How PTSD and anxiety disorders relate to each other is a question that’s evolved considerably as the field has developed.
Before DSM-5, PTSD was classified as an anxiety disorder. The reclassification into a separate trauma category reflected recognition that PTSD’s core pathology isn’t excessive fear per se, it’s an abnormal response to a specific external event, involving mechanisms like intrusive memory, dissociation, and negative cognition that aren’t central to anxiety disorders.
Panic disorder, by contrast, is fundamentally an anxiety disorder: the threat is internal, future-oriented, and not anchored to an external traumatic event. How PTSD differs from general anxiety disorders is more than a technicality, it has real implications for how we understand what’s gone wrong in each condition and what can fix it.
There’s also the question of the acute response before PTSD develops. Acute stress disorder can serve as an early warning sign, it involves similar symptoms to PTSD but occurs within the first month after trauma exposure.
Not everyone with acute stress disorder develops PTSD, and early intervention at this stage can reduce that risk. Understanding this trajectory matters for anyone who has recently experienced trauma and is wondering what their symptoms mean.
Some people also experience paranoia as part of their trauma response, hypervigilance that escalates into persistent suspicion of others. This is not a feature of panic disorder and its presence should prompt evaluation for PTSD or psychotic spectrum conditions.

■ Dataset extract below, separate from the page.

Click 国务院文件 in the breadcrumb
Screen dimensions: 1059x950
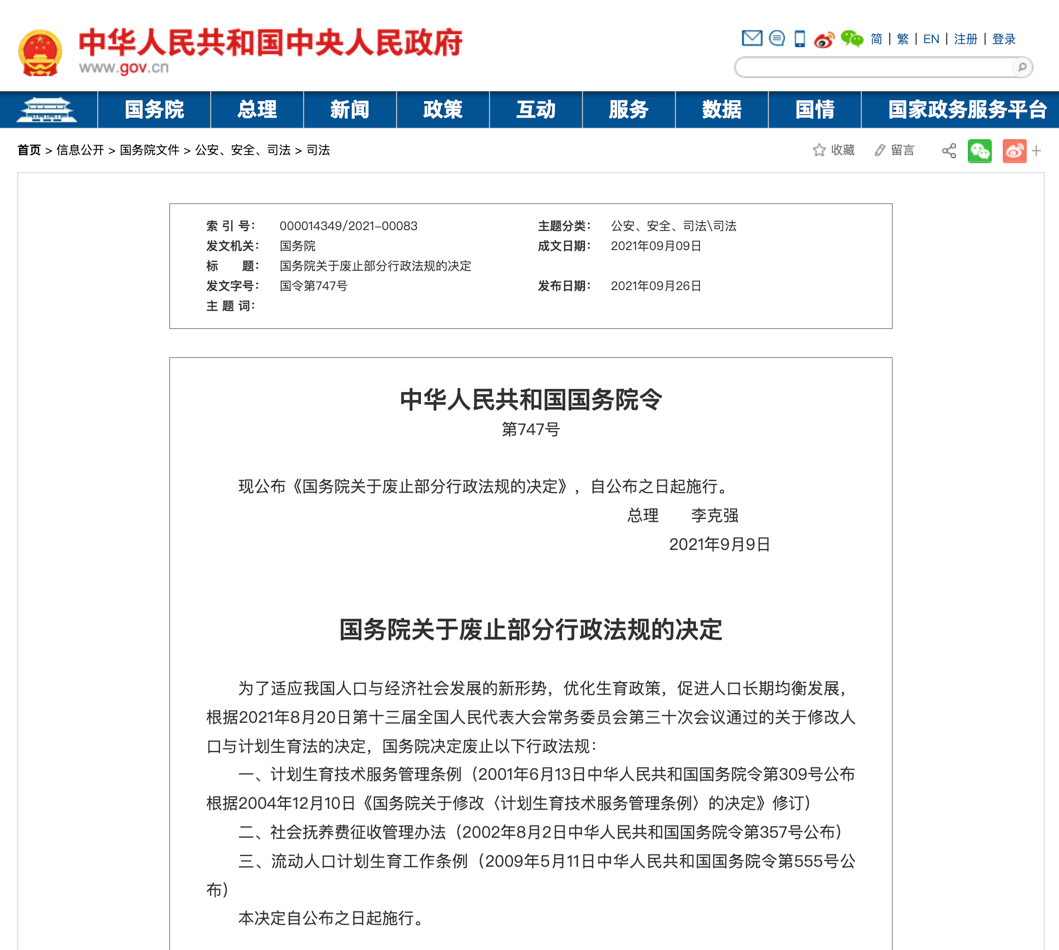(149, 150)
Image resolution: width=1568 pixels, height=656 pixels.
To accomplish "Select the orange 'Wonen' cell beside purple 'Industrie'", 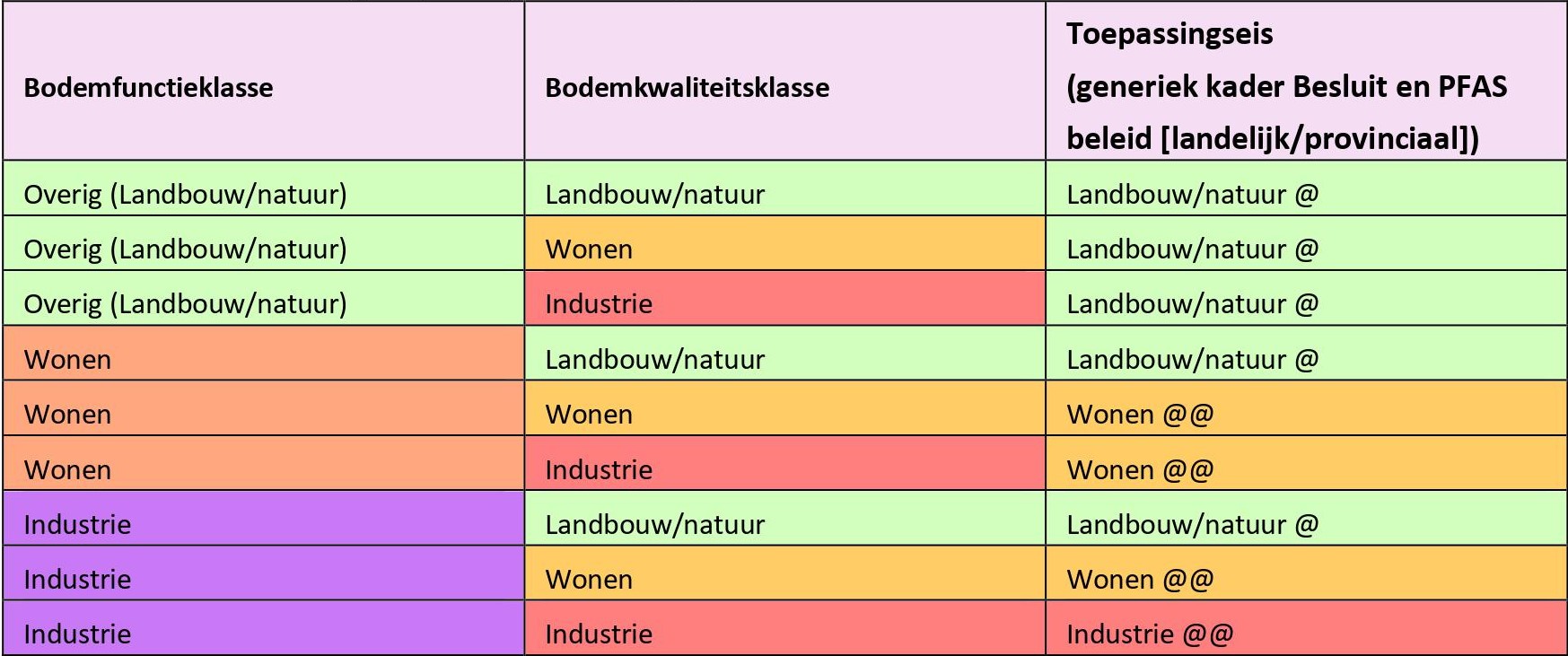I will [589, 579].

When to Seek Professional Help
Either condition, untreated, tends to worsen rather than resolve on its own. The avoidance behaviors that provide short-term relief entrench long-term. If any of the following apply, professional evaluation is warranted.
Warning Signs That Need Professional Attention
Frequency escalating, Panic attacks are becoming more frequent or more intense over time
Life restriction, You’re avoiding work, social situations, travel, or other activities because of fear of attacks or trauma reminders
Trauma history present, You’ve experienced a traumatic event and are having intrusive memories, nightmares, emotional numbing, or persistent hypervigilance
Duration over one month, Significant symptoms have persisted for more than a month following a traumatic event
Substance use, You’re using alcohol or other substances to manage fear, anxiety, or intrusive symptoms
Functional impairment, Symptoms are meaningfully interfering with your job, relationships, or ability to carry out daily tasks
Suicidal thoughts, Any thoughts of self-harm or suicide require immediate evaluation
Where to Get Help
Primary care physician, A good starting point for assessment, referral, and medication evaluation
Mental health clinician, Psychologists, licensed therapists, and psychiatrists who specialize in trauma and anxiety disorders
NIMH resources, The National Institute of Mental Health offers information on finding evidence-based treatment at nimh.nih.gov
Crisis line, If you’re in crisis, the 988 Suicide and Crisis Lifeline (call or text 988) provides immediate support 24/7
VA services, Veterans can access specialized PTSD programs through the Department of Veterans Affairs
Recovery from both conditions is genuinely possible. Panic disorder responds well to treatment, panic-focused CBT produces substantial improvement in the majority of people who complete it.
PTSD is harder and often slower, particularly with complex or repeated trauma, but trauma-focused therapies have strong evidence behind them. Different trauma-related presentations have different trajectories, and a clinician familiar with the full range of trauma-spectrum conditions can help match the right approach to the specific picture.
The first step is an honest conversation with a professional who asks the right questions, including the ones about what happened before the symptoms started.
This article is for informational purposes only and is not a substitute for professional medical advice, diagnosis, or treatment. Always seek the advice of a qualified healthcare provider with any questions about a medical condition.